What you have to do: Each record is to be repeated exactly as it stands below.

Saved entries:
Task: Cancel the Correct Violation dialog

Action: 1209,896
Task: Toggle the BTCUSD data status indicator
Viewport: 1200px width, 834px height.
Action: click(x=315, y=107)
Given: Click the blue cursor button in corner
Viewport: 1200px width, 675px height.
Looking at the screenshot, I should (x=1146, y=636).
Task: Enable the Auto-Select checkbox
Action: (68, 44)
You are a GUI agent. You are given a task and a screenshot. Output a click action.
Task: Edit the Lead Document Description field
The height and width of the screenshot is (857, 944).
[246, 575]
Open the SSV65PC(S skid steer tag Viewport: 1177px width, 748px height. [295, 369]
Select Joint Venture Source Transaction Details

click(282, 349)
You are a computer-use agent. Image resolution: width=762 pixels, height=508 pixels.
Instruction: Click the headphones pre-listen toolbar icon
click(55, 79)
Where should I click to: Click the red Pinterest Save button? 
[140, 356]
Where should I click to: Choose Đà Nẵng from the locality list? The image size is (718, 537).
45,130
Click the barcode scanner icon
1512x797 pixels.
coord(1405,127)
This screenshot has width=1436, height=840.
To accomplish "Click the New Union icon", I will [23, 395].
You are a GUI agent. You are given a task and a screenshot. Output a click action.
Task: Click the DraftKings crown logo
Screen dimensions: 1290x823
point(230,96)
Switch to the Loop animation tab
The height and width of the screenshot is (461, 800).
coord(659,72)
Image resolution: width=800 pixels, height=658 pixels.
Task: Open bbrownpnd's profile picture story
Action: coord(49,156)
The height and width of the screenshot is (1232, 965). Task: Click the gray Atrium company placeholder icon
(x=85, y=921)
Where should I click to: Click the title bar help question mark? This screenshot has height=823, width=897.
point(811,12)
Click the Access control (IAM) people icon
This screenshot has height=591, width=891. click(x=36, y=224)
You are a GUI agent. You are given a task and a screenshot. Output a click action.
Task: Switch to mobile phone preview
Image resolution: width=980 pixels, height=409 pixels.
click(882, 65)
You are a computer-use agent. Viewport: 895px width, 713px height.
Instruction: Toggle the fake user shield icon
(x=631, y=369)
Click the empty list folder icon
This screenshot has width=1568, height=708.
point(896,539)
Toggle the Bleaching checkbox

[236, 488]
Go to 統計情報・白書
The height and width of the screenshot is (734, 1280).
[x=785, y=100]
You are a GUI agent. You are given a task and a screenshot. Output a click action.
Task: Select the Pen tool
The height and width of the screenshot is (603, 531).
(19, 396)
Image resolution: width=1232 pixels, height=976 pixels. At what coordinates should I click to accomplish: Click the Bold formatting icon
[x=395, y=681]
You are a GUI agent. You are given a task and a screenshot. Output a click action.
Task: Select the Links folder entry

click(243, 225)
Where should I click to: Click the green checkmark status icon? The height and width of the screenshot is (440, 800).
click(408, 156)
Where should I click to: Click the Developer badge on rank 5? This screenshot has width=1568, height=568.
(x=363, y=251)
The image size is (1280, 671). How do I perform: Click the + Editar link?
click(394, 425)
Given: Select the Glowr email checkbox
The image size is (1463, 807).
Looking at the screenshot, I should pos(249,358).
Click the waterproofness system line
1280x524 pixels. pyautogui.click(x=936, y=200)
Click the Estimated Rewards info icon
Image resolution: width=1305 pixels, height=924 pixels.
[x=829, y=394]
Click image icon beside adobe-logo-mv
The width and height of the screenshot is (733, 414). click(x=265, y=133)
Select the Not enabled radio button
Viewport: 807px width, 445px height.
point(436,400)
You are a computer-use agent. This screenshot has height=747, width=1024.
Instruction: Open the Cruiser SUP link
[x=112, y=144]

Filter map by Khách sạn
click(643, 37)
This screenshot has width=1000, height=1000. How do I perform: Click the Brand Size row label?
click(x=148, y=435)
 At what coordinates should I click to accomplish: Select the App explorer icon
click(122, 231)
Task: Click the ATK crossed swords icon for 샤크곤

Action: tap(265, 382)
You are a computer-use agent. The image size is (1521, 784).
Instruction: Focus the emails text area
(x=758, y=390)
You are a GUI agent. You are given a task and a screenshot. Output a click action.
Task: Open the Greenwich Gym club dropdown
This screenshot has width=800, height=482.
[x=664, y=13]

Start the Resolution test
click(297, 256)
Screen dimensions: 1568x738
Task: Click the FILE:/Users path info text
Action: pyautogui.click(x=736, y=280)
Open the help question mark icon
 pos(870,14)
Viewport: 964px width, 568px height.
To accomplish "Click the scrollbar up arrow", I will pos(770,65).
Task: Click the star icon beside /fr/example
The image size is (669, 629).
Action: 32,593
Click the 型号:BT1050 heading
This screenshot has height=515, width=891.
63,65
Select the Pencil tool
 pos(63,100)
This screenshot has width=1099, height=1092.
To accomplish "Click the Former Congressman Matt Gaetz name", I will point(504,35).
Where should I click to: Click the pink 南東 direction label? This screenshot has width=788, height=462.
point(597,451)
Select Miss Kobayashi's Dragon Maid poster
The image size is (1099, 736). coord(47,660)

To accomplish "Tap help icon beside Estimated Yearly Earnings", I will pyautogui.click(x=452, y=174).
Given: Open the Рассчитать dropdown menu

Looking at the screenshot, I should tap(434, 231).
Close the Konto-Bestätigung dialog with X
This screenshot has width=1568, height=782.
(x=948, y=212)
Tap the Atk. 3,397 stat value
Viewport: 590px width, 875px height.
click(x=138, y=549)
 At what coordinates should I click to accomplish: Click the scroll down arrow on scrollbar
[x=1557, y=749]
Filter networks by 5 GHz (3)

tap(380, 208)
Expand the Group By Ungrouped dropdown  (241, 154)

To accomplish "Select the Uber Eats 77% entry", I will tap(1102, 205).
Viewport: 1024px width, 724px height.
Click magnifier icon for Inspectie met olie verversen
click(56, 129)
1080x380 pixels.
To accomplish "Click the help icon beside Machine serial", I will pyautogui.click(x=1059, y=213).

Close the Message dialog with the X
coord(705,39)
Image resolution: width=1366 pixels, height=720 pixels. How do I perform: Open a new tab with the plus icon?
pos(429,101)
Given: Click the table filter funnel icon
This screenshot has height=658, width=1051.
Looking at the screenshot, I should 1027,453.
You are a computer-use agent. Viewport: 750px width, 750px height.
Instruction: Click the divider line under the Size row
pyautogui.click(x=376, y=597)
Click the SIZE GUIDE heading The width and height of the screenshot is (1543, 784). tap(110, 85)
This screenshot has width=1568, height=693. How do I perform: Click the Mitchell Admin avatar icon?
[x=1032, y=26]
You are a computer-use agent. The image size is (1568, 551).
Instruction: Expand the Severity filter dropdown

Response to the task:
Task: Cancel the Correct Violation dialog

Action: 1209,896
Task: Toggle the BTCUSD data status indicator
Viewport: 1200px width, 834px height.
Action: click(x=315, y=107)
Given: Click the blue cursor button in corner
Viewport: 1200px width, 675px height.
Looking at the screenshot, I should (x=1146, y=636).
Task: Enable the Auto-Select checkbox
Action: (68, 44)
You are a GUI agent. You are given a task and a screenshot. Output a click action.
Task: Edit the Lead Document Description field
The height and width of the screenshot is (857, 944).
[246, 575]
Open the SSV65PC(S skid steer tag Viewport: 1177px width, 748px height. [295, 369]
Select Joint Venture Source Transaction Details

click(282, 349)
You are a computer-use agent. Image resolution: width=762 pixels, height=508 pixels.
Instruction: Click the headphones pre-listen toolbar icon
click(55, 79)
Where should I click to: Click the red Pinterest Save button? 
[140, 356]
Where should I click to: Choose Đà Nẵng from the locality list? The image size is (718, 537).
45,130
Click the barcode scanner icon
1512x797 pixels.
coord(1405,127)
This screenshot has width=1436, height=840.
To accomplish "Click the New Union icon", I will [23, 395].
You are a GUI agent. You are given a task and a screenshot. Output a click action.
Task: Click the DraftKings crown logo
Screen dimensions: 1290x823
point(230,96)
Switch to the Loop animation tab
The height and width of the screenshot is (461, 800).
coord(659,72)
Image resolution: width=800 pixels, height=658 pixels.
Task: Open bbrownpnd's profile picture story
Action: coord(49,156)
The height and width of the screenshot is (1232, 965). Task: Click the gray Atrium company placeholder icon
(x=85, y=921)
Where should I click to: Click the title bar help question mark? This screenshot has height=823, width=897.
point(811,12)
Click the Access control (IAM) people icon
This screenshot has height=591, width=891. click(x=36, y=224)
You are a GUI agent. You are given a task and a screenshot. Output a click action.
Task: Switch to mobile phone preview
Image resolution: width=980 pixels, height=409 pixels.
click(882, 65)
You are a computer-use agent. Viewport: 895px width, 713px height.
Instruction: Toggle the fake user shield icon
(x=631, y=369)
Click the empty list folder icon
This screenshot has width=1568, height=708.
point(896,539)
Toggle the Bleaching checkbox

[236, 488]
Go to 統計情報・白書
The height and width of the screenshot is (734, 1280).
[x=785, y=100]
You are a GUI agent. You are given a task and a screenshot. Output a click action.
Task: Select the Pen tool
The height and width of the screenshot is (603, 531).
(19, 396)
Image resolution: width=1232 pixels, height=976 pixels. At what coordinates should I click to accomplish: Click the Bold formatting icon
[x=395, y=681]
You are a GUI agent. You are given a task and a screenshot. Output a click action.
Task: Select the Links folder entry

click(243, 225)
Where should I click to: Click the green checkmark status icon? The height and width of the screenshot is (440, 800).
click(408, 156)
Where should I click to: Click the Developer badge on rank 5? This screenshot has width=1568, height=568.
(x=363, y=251)
The image size is (1280, 671). How do I perform: Click the + Editar link?
click(394, 425)
Given: Select the Glowr email checkbox
The image size is (1463, 807).
Looking at the screenshot, I should pos(249,358).
Click the waterproofness system line
1280x524 pixels. pyautogui.click(x=936, y=200)
Click the Estimated Rewards info icon
Image resolution: width=1305 pixels, height=924 pixels.
[x=829, y=394]
Click image icon beside adobe-logo-mv
The width and height of the screenshot is (733, 414). click(x=265, y=133)
Select the Not enabled radio button
Viewport: 807px width, 445px height.
point(436,400)
You are a computer-use agent. This screenshot has height=747, width=1024.
Instruction: Open the Cruiser SUP link
[x=112, y=144]

Filter map by Khách sạn
click(643, 37)
This screenshot has width=1000, height=1000. How do I perform: Click the Brand Size row label?
click(x=148, y=435)
 At what coordinates should I click to accomplish: Select the App explorer icon
click(122, 231)
Task: Click the ATK crossed swords icon for 샤크곤

Action: tap(265, 382)
You are a computer-use agent. The image size is (1521, 784).
Instruction: Focus the emails text area
(x=758, y=390)
You are a GUI agent. You are given a task and a screenshot. Output a click action.
Task: Open the Greenwich Gym club dropdown
This screenshot has width=800, height=482.
[x=664, y=13]

Start the Resolution test
click(297, 256)
Screen dimensions: 1568x738
Task: Click the FILE:/Users path info text
Action: pyautogui.click(x=736, y=280)
Open the help question mark icon
 pos(870,14)
Viewport: 964px width, 568px height.
To accomplish "Click the scrollbar up arrow", I will pos(770,65).
Task: Click the star icon beside /fr/example
The image size is (669, 629).
Action: 32,593
Click the 型号:BT1050 heading
This screenshot has height=515, width=891.
63,65
Select the Pencil tool
 pos(63,100)
This screenshot has width=1099, height=1092.
To accomplish "Click the Former Congressman Matt Gaetz name", I will point(504,35).
Where should I click to: Click the pink 南東 direction label? This screenshot has width=788, height=462.
point(597,451)
Select Miss Kobayashi's Dragon Maid poster
The image size is (1099, 736). coord(47,660)

To accomplish "Tap help icon beside Estimated Yearly Earnings", I will pyautogui.click(x=452, y=174).
Given: Open the Рассчитать dropdown menu

Looking at the screenshot, I should tap(434, 231).
Close the Konto-Bestätigung dialog with X
This screenshot has width=1568, height=782.
(x=948, y=212)
Tap the Atk. 3,397 stat value
Viewport: 590px width, 875px height.
click(x=138, y=549)
 At what coordinates should I click to accomplish: Click the scroll down arrow on scrollbar
[x=1557, y=749]
Filter networks by 5 GHz (3)

tap(380, 208)
Expand the Group By Ungrouped dropdown  (241, 154)

To accomplish "Select the Uber Eats 77% entry", I will tap(1102, 205).
Viewport: 1024px width, 724px height.
Click magnifier icon for Inspectie met olie verversen
click(56, 129)
1080x380 pixels.
To accomplish "Click the help icon beside Machine serial", I will pyautogui.click(x=1059, y=213).

Close the Message dialog with the X
coord(705,39)
Image resolution: width=1366 pixels, height=720 pixels. How do I perform: Open a new tab with the plus icon?
pos(429,101)
Given: Click the table filter funnel icon
This screenshot has height=658, width=1051.
Looking at the screenshot, I should 1027,453.
You are a computer-use agent. Viewport: 750px width, 750px height.
Instruction: Click the divider line under the Size row
pyautogui.click(x=376, y=597)
Click the SIZE GUIDE heading The width and height of the screenshot is (1543, 784). tap(110, 85)
This screenshot has width=1568, height=693. How do I perform: Click the Mitchell Admin avatar icon?
[x=1032, y=26]
You are a computer-use agent. The image size is (1568, 551).
Instruction: Expand the Severity filter dropdown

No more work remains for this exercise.